1) Minha infância
Uma vez, uma pessoa muito querida me perguntou como foi a minha infância. De imediato, não consegui me lembrar de muita coisa. Sempre me foi dolorido recordar da minha infância, não foi uma época muito boa. E sendo assim, acho que a cabeça mesmo tratou de deixar tudo muito bem guardado, lá no fundo da memória. Hoje, vivendo feliz e realizado, consigo resgatar os episódios sem dores ou traumas, como belas recordações das dificuldades superadas.
Lembro-me do meu primeiro dia de aula. Eu tinha 4 aninhos quando entrei na pré-escola; logo fiz 5. Havia a Pré 1 e a Pré 2, ambas com a tia Cidinha.
Minha mãe me levou até a fila dos alunos e esperou que eu entrasse na sala de aula, certa de que eu choraria. Naquela época (e durante um bom tempo depois), tudo era motivo de choro para mim. Mas eu a surpreendi e adorei a escola!
Apesar de extremamente tímido, quando a professora perguntou quem sabia cantar alguma musiquinha, levantei a mão e fui à frente cantar Pombinha Branca. Ainda hoje, nem eu mesmo acredito nisso...
Quando contei, minha mãe não acreditou também. Lembro bem que precisei repetir várias vezes, contando detalhes. Mas ela sabia que eu nunca fui de mentir. Senti mesmo paixão à primeira vista pela escola.
Eu sofria quando perdia algum precioso dia de aula. Durante as férias, esperava ansiosamente o dia em que as aulas recomeçariam. Horas antes do início da aula, eu já estava me arrumando, tamanha a ansiedade.
Como consta em Memórias de Adriano, “o verdadeiro lugar de nascimento é aquele em que lançamos pela primeira vez um olhar inteligente sobre nós mesmos: minhas primeiras pátrias foram os livros. Em menor escala, as escolas.”
Estudei durante todo o Ensino Fundamental na Escola Estadual Alberto José Ismael, a três quarteirões de casa. Totalizei 10 anos lá. Fiz amizades eternas, que saudade...
Quando eu tinha 8 anos, eu gostava muito de copiar a matéria da lousa. Eu gostava de “escrever”. A professora me perguntou o que eu queria ser quando crescesse. Respondi “escritor” sem a mínima idéia do que era de fato “escrever”. Nem ao menos eu gostava de redação. Lembro bem da sua cara de espanto. Ela sabia que a minha habilidade maior era com os números, não com as letras. E disse que eu deveria fazer computação. Mas eu entendia ainda menos de computadores... Ela prometeu que algum dia me levaria no trabalho do seu filho para me mostrar um computador (coisa rara mesmo naquela época). Até ontem “esse dia” não chegou. Ironicamente, dez anos depois eu estava ingressando no curso de Ciência da Computação. Não que eu já entendesse de computadores...
A idéia de ser escritor passou rápido. Em seguida, quis ser professor. Estava vislumbrado pela beleza da arte de ensinar. É lindo saber e compartilhar. Mas meu pai foi fortemente contra quando lhe disse. Creio que ele esperava que eu fosse mais além. Hoje ele tem orgulho de eu ser professor universitário e pesquisador. Creio que fui mesmo um pouco além.

- [Exercícios]
1. Quais idades quem narra diz ter tido no relato sobre a infância? Liste todas.
2. Reescreva em forma de lista o parágrafo do relato sobre a infância que começa com "Quando eu tinha 8 anos", mantendo os fatos principais.
Os registros não são necessários para realizar o que se pede.

- [Material extraído]
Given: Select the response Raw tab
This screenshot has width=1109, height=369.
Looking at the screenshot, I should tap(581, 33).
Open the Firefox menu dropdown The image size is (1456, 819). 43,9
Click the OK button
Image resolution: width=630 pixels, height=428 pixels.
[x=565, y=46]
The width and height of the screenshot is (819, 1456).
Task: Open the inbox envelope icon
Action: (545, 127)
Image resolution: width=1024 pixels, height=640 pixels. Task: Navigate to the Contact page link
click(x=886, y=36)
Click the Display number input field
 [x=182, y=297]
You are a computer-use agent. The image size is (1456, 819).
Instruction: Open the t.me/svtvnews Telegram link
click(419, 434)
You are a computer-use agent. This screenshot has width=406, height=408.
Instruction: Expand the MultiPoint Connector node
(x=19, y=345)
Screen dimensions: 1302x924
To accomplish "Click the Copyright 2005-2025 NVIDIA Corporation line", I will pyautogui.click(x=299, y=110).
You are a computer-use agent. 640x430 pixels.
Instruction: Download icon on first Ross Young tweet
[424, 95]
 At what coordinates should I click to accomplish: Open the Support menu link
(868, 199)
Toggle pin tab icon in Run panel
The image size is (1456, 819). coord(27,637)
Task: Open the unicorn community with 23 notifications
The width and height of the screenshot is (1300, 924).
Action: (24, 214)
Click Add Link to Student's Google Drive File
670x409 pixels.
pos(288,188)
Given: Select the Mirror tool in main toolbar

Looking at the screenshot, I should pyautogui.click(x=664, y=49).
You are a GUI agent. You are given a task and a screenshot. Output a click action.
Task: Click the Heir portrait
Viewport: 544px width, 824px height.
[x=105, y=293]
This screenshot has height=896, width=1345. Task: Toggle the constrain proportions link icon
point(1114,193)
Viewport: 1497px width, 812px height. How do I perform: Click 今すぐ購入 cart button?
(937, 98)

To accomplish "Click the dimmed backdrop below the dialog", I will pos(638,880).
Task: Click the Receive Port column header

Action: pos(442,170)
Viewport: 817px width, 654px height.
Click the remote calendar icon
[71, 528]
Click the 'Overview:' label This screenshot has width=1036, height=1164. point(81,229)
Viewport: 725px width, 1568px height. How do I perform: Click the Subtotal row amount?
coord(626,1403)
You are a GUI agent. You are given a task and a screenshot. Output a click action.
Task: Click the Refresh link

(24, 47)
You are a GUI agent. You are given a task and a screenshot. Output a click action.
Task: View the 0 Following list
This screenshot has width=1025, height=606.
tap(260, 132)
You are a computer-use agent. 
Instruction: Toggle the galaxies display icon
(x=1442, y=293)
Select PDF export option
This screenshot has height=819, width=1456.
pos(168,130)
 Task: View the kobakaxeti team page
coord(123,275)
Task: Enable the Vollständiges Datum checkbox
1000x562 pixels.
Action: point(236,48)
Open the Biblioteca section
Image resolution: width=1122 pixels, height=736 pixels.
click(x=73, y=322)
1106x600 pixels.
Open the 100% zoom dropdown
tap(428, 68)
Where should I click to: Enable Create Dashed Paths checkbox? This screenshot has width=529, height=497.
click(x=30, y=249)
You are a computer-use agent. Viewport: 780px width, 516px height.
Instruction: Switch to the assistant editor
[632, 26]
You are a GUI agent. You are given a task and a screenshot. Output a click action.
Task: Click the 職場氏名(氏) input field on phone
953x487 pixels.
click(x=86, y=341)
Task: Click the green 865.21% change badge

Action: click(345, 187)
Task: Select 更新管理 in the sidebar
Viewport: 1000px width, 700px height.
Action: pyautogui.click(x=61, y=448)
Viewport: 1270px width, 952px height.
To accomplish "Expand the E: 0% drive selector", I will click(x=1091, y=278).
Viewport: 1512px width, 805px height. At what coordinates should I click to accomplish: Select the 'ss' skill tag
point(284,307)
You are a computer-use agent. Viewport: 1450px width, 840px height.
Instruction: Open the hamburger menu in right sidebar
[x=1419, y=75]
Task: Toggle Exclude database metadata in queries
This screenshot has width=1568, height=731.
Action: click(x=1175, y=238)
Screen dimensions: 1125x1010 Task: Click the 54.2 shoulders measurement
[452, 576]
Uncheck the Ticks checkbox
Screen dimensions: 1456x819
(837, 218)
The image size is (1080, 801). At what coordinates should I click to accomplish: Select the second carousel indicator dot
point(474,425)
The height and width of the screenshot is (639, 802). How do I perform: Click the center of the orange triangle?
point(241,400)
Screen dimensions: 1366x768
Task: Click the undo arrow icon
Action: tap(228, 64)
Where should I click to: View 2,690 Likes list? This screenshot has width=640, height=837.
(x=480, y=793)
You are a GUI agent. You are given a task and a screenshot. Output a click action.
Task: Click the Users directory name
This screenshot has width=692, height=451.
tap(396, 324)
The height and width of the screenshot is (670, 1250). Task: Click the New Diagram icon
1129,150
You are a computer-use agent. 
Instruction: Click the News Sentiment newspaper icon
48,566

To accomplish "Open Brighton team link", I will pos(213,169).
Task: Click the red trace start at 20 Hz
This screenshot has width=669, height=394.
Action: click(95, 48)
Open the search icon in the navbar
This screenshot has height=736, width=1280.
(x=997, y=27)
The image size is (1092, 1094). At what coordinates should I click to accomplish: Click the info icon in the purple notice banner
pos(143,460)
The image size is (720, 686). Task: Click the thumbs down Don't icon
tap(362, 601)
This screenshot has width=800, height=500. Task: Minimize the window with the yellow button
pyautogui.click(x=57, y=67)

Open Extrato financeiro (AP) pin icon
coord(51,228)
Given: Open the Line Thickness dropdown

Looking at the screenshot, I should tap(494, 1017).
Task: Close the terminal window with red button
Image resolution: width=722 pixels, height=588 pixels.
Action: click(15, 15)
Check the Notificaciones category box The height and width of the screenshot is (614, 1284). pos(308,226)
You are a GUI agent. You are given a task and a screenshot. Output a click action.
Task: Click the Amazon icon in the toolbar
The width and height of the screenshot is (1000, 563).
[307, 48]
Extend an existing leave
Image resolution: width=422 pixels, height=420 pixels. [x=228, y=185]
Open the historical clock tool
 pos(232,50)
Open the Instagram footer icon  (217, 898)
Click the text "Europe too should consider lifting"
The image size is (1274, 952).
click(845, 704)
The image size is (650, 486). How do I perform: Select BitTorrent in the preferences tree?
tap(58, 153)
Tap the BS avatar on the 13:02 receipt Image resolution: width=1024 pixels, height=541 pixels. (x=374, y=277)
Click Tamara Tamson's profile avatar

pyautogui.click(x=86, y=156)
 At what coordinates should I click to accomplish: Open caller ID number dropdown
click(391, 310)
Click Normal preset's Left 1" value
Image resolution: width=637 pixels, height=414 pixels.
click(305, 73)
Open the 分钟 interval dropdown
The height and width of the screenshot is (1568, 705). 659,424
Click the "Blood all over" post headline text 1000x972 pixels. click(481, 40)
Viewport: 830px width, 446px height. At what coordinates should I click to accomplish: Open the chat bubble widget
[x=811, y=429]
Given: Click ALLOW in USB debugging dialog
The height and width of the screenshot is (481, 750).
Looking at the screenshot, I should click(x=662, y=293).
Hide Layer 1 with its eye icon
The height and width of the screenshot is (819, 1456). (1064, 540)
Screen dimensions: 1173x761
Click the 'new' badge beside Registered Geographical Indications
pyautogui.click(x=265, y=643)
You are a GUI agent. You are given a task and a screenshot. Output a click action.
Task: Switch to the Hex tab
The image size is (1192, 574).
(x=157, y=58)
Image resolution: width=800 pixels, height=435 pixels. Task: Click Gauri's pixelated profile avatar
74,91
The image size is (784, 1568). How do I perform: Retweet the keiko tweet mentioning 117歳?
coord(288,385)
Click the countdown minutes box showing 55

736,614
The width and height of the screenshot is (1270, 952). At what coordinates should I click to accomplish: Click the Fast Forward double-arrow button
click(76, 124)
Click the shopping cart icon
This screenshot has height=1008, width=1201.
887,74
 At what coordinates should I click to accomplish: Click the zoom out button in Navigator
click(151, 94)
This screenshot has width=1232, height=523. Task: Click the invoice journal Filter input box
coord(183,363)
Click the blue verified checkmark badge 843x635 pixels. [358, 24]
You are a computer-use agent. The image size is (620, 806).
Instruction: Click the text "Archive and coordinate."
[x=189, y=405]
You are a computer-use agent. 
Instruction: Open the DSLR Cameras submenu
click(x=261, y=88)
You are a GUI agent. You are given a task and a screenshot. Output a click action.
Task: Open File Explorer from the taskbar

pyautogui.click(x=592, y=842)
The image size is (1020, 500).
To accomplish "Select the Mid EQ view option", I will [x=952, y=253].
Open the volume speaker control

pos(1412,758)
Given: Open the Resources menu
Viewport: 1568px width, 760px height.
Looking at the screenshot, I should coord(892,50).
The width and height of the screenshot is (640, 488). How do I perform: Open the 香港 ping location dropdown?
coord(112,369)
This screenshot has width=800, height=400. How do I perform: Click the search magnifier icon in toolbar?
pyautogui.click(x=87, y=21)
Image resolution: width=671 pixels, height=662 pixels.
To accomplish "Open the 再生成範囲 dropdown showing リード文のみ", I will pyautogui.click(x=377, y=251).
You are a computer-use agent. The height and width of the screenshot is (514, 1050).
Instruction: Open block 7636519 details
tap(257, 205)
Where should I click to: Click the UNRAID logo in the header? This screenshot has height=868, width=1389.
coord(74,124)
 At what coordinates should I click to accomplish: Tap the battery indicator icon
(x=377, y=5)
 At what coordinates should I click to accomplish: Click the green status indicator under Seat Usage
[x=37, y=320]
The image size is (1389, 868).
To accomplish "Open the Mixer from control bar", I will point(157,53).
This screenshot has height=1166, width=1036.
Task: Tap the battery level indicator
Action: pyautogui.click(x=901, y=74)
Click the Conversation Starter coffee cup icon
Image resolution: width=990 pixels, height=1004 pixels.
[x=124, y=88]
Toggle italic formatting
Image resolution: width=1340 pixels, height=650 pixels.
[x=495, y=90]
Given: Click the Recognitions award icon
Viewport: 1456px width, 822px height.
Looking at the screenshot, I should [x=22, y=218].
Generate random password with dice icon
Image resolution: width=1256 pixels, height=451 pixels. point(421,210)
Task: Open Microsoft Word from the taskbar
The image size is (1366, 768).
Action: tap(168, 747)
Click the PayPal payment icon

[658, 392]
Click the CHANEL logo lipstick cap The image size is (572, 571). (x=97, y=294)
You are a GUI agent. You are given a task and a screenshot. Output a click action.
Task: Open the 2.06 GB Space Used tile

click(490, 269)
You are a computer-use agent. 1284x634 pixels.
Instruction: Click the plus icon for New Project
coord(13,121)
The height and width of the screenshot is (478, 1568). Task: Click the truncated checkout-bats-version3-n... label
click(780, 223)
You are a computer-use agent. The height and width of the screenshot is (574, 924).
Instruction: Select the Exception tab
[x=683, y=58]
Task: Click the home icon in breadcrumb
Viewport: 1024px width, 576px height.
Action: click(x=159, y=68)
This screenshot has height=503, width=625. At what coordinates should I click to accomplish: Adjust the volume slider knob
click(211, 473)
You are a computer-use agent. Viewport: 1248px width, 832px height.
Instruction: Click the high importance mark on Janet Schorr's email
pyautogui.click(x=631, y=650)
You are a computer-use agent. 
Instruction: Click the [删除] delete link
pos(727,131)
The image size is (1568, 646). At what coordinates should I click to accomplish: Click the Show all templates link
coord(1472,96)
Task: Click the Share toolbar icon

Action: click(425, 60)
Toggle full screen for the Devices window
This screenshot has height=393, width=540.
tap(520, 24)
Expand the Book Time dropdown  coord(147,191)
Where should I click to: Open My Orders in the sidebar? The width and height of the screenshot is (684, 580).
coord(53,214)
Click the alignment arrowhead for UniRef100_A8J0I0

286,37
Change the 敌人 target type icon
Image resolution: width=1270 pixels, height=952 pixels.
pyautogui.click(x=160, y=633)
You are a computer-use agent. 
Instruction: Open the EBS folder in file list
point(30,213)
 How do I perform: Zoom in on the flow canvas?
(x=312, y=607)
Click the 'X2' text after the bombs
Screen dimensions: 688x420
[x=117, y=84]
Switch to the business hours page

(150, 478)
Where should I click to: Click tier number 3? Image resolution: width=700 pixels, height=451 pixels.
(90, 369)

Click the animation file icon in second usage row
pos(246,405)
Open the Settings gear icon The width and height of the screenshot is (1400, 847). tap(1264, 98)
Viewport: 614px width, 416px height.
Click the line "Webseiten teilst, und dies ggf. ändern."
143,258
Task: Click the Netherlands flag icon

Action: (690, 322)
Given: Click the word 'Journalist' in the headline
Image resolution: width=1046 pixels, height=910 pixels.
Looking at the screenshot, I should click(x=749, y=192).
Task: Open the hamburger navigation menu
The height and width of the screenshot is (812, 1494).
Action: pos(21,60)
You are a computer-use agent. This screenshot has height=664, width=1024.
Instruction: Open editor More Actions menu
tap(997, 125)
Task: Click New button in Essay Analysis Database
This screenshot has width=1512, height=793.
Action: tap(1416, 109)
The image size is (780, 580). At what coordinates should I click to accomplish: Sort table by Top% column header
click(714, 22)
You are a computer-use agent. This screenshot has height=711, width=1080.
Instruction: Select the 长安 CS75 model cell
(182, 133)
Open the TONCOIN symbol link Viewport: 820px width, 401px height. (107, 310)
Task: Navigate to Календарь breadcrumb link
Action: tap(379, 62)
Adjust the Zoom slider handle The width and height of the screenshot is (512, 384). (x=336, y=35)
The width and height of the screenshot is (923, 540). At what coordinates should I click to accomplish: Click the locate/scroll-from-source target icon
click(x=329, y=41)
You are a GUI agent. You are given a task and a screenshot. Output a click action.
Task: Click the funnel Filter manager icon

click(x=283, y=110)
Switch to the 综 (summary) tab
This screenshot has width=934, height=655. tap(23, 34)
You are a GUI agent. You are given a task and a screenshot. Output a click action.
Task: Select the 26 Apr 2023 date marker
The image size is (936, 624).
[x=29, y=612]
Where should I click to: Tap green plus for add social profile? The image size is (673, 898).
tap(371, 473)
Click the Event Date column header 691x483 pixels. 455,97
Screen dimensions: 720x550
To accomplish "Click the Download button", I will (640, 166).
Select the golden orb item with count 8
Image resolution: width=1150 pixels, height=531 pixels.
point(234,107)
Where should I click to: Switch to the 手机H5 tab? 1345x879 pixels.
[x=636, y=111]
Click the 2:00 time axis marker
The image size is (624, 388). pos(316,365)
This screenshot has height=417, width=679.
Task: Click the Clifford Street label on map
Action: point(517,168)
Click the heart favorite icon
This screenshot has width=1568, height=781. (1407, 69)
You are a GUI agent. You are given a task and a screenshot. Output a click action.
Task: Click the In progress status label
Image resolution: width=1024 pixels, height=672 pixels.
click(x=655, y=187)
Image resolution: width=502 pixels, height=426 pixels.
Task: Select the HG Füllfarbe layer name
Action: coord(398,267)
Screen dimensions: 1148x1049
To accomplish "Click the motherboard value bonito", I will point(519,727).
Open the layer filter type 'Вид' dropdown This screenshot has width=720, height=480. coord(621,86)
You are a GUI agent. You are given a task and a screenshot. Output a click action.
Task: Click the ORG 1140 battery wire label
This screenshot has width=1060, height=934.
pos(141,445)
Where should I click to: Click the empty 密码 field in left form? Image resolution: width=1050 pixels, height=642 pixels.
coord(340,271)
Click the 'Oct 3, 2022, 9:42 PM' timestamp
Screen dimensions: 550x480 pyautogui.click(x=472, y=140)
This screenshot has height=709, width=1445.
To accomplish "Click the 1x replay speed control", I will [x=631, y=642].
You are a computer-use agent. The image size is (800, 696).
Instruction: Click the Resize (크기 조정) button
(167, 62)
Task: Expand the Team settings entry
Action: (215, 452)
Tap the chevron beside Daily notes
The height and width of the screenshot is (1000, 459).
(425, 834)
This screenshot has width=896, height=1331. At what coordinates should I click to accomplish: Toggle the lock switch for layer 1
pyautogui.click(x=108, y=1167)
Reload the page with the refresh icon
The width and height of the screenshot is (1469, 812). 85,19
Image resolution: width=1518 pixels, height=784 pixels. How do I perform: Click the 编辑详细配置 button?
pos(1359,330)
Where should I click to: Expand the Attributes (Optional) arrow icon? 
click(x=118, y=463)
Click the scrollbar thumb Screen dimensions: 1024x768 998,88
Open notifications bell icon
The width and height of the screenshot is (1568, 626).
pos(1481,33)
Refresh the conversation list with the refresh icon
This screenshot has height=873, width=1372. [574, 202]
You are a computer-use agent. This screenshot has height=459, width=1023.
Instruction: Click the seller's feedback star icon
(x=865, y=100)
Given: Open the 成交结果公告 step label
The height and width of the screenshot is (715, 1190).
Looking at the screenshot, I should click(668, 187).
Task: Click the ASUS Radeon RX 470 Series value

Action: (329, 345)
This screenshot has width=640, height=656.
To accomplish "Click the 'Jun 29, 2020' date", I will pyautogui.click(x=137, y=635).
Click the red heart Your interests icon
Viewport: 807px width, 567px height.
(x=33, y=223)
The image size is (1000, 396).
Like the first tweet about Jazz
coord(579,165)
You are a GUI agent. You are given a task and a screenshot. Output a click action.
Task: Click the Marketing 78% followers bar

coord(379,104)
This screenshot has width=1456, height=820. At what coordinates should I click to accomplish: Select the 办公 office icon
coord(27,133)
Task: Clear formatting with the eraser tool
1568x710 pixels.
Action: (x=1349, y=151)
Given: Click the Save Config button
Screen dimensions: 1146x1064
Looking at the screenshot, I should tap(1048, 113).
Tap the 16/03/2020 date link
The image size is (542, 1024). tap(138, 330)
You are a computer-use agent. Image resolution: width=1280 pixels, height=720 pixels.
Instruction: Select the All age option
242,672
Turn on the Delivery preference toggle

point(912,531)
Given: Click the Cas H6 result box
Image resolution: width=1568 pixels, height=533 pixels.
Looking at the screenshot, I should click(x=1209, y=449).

- [Respostas]
1.
- 4 anos
- 5 anos
- 8 anos

2.
- Aos 8 anos, eu gostava muito de copiar a matéria da lousa e de "escrever".
- Quando a professora perguntou o que eu queria ser, respondi "escritor", sem saber o que era escrever e sem gostar de redação.
- Ela se espantou, pois minha maior habilidade era com números, e sugeriu que eu fizesse computação.
- Eu entendia ainda menos de computadores.
- Ela prometeu me levar ao trabalho do filho para ver um computador, coisa rara na época, mas esse dia nunca chegou.
- Dez anos depois, ironicamente, entrei no curso de Ciência da Computação, ainda sem entender de computadores.